Business and Financial Law

Voyager Wind-Down Debtor: Payouts, Taxes, and Unclaimed Funds

Voyager creditors should know what distributions to expect, how payouts are taxed, and what happens if funds go unclaimed during the wind-down.

Voyager Digital, once a major cryptocurrency brokerage, transitioned into a liquidation entity called the Wind-Down Debtor after its Chapter 11 bankruptcy plan was confirmed in 2023. The company filed for bankruptcy protection on July 5, 2022, in the United States Bankruptcy Court for the Southern District of New York after a severe liquidity crisis triggered by the collapse of Three Arrows Capital.1Epiq. Voyager Digital Holdings, Inc., et al., Official Committee of Unsecured Creditors The confirmed Third Amended Joint Plan established May 19, 2023, as the “Effective Date,” which marked the formal shift from a defunct trading platform to a structured wind-down operation focused solely on recovering and distributing money to creditors.

What the Wind-Down Debtor Actually Is

The Wind-Down Debtor is the legal successor to the original Voyager Digital entities.

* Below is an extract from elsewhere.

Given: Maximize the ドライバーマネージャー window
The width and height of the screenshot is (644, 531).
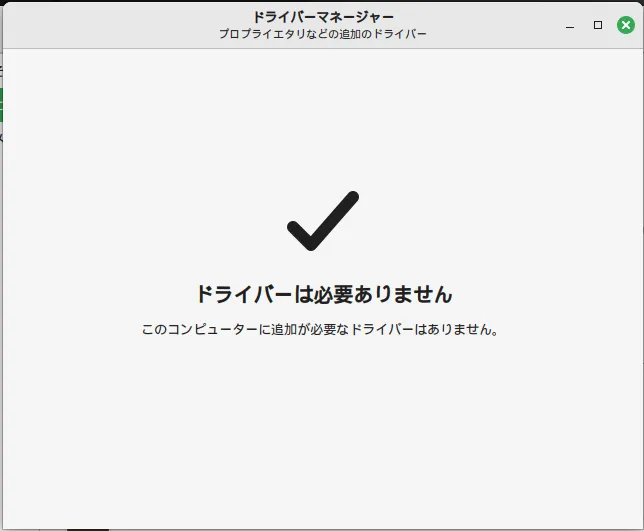Looking at the screenshot, I should [x=598, y=25].

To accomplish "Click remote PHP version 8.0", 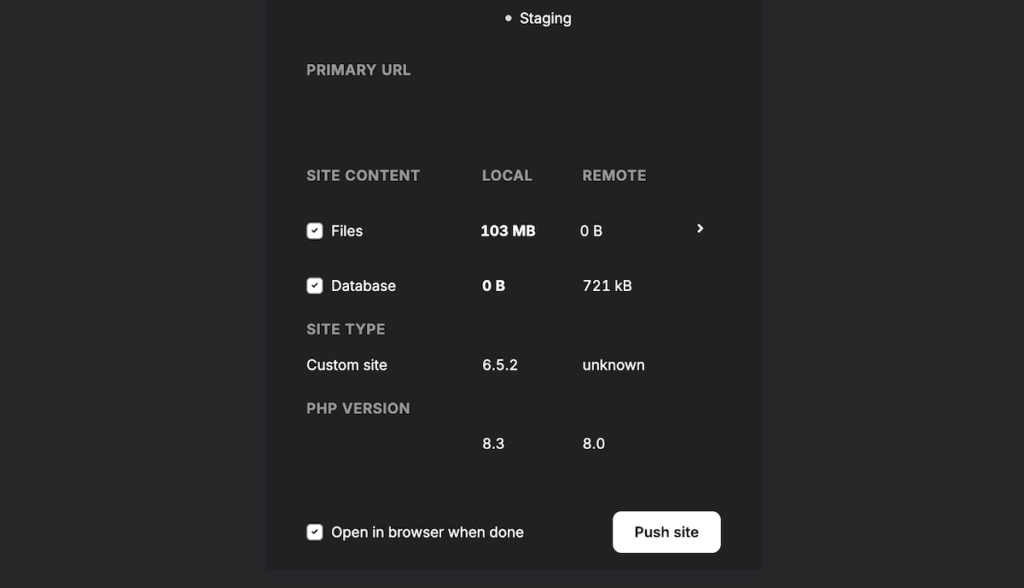I will [x=593, y=443].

It has no customers, offers no trading services, and generates no revenue. Its entire purpose is converting the remaining pieces of the old business into cash and distributing that cash to people who lost money on the platform. Think of it as a specialized cleanup crew with legal authority to sell assets, pursue lawsuits, and write checks to creditors.

On the Effective Date, the bankruptcy plan created a Wind-Down Trust to hold what the plan calls “Wind-Down Assets,” a category that includes everything from office equipment to legal claims the estate can pursue against third parties. The trust structure means recovered value is reserved exclusively for creditors and cannot be diverted to other purposes.2Stretto. Second Amended Joint Plan of Voyager Digital Holdings, Inc. and its Debtor Affiliates Pursuant to Chapter 11 of the Bankruptcy Code The Wind-Down Trust is designed as a grantor trust for federal tax purposes, which affects how distributions are taxed for creditors.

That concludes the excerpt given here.